My people are still here and still keeping up the life and the fight and the soul albeit some through blinders so they don’t hurt themselves or anyone else, while they’re being treated as serfs who slowly die of cancer. Watch the TV show Treme on HBO to get the most real show about New Orleans and the Katrina aftermath too. To be clear, Katrina didn’t flood New Orleans, it was the Corpse (sic) of Engineers and every other fat cat who sucked the blood out of what could have been.
But Jazz Fest was so great it was if if people decided to suspend think about the spill until after this festival that is such a shining light of goodness and soul.
Note: This Huffington Post article lists ways you can get involved and help.

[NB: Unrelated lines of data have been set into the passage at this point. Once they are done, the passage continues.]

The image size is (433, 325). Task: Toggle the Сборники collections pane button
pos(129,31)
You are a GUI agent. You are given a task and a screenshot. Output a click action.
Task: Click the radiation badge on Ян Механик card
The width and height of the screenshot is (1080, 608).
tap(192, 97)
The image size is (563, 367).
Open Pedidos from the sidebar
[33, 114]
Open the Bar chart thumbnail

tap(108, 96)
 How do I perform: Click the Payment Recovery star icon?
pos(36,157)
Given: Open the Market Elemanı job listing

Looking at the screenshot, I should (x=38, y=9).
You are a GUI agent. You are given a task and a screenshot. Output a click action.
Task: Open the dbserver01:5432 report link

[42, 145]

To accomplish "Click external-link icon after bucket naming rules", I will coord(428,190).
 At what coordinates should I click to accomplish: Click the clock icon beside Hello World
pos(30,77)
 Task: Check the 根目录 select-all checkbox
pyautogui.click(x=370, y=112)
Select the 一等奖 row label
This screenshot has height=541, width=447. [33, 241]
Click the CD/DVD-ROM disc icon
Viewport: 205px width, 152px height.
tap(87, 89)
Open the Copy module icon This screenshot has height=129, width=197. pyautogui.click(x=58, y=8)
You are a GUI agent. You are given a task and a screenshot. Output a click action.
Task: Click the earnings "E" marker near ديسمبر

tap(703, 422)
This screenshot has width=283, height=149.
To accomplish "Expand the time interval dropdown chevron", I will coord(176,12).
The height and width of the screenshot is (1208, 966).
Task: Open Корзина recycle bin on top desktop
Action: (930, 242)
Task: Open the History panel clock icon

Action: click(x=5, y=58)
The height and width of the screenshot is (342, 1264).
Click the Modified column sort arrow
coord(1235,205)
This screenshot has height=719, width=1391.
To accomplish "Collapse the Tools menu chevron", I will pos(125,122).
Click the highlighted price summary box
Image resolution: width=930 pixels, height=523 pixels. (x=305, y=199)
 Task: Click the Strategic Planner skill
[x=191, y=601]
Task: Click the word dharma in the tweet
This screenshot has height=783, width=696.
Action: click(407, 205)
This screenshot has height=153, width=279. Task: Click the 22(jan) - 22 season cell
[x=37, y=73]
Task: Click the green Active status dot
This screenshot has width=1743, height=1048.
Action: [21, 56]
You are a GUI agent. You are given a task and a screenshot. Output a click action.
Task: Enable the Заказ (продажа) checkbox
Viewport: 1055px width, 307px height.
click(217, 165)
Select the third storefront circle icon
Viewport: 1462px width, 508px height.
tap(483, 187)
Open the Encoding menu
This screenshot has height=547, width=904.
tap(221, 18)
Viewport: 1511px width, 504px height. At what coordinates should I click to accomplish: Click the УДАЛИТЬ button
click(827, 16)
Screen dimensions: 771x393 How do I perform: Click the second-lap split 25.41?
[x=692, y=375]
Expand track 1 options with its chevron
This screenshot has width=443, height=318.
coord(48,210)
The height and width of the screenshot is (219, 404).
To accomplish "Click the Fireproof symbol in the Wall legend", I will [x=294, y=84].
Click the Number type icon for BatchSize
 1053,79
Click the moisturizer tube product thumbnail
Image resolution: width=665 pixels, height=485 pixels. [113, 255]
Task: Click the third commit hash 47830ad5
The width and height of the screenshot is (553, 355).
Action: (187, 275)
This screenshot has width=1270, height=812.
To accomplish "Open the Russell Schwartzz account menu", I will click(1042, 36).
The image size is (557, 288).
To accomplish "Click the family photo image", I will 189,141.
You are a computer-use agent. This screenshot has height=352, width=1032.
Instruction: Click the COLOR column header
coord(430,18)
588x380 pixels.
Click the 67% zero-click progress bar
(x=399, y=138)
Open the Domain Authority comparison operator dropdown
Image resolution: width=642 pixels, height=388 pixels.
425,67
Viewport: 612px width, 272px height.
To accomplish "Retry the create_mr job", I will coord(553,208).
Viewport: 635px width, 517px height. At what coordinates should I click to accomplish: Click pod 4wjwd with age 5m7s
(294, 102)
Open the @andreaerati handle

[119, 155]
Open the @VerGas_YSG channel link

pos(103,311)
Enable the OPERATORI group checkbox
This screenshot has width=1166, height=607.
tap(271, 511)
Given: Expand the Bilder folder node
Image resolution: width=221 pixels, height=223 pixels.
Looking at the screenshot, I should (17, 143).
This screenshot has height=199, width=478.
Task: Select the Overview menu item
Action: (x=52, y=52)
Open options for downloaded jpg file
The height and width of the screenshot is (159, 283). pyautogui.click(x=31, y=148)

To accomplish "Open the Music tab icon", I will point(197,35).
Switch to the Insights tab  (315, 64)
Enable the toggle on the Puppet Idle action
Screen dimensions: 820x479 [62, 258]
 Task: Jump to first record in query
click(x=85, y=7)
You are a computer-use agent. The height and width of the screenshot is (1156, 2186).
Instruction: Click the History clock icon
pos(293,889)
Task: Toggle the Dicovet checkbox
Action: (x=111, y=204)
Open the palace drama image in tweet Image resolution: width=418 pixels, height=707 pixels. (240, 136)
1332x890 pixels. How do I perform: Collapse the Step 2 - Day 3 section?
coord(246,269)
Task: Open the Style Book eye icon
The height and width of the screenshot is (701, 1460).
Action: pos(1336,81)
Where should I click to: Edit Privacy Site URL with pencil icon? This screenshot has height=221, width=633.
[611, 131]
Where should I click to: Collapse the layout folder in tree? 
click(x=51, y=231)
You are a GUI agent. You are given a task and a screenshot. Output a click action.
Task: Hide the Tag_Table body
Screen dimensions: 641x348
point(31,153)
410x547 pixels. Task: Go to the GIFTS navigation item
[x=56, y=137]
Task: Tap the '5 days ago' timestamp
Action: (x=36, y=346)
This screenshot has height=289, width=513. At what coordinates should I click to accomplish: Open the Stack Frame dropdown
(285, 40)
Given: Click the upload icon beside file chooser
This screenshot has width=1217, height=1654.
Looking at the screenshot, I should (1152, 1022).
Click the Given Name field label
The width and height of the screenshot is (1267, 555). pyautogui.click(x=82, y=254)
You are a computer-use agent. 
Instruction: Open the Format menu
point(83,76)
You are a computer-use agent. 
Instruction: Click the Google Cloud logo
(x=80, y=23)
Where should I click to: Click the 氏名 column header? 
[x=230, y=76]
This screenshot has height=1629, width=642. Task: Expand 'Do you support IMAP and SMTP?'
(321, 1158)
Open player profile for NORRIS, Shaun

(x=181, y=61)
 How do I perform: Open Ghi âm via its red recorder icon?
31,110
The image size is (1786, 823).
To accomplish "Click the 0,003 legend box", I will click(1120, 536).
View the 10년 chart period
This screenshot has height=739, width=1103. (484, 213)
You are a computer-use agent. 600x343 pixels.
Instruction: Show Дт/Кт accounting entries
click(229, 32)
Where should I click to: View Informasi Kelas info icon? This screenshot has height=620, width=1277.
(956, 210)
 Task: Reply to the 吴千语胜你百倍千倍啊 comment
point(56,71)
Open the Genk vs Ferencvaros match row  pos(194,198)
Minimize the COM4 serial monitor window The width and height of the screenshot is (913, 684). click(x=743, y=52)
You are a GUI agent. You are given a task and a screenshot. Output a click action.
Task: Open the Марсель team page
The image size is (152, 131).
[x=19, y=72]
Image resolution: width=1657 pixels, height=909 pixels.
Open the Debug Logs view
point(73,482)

Jimmy D is a great guy and a talented artist and this oil leak is nothing short of a catastrophe. His report comes from the gut. He makes emotional unsubstantiated accusations and predictions but offers no solutions. That’s his homeland being destroyed, yet again. Anyone in his position would likely respond the same.
Renewable fuel is decades away from being up to the task so, unfortunately, we need domestic oil and the Gulf has oodles of it.
One solution may be natural gas. We have enough to fuel the nation for 100 years and we could have all commercial vehicles running on natural gas in 3 to 5 years. For some reason, harvesting that resource is not a priority to this government. Perhaps big oil interests are hindering that move but who knows for sure.
Until the situation changes, we have no other choice but to harvest oil.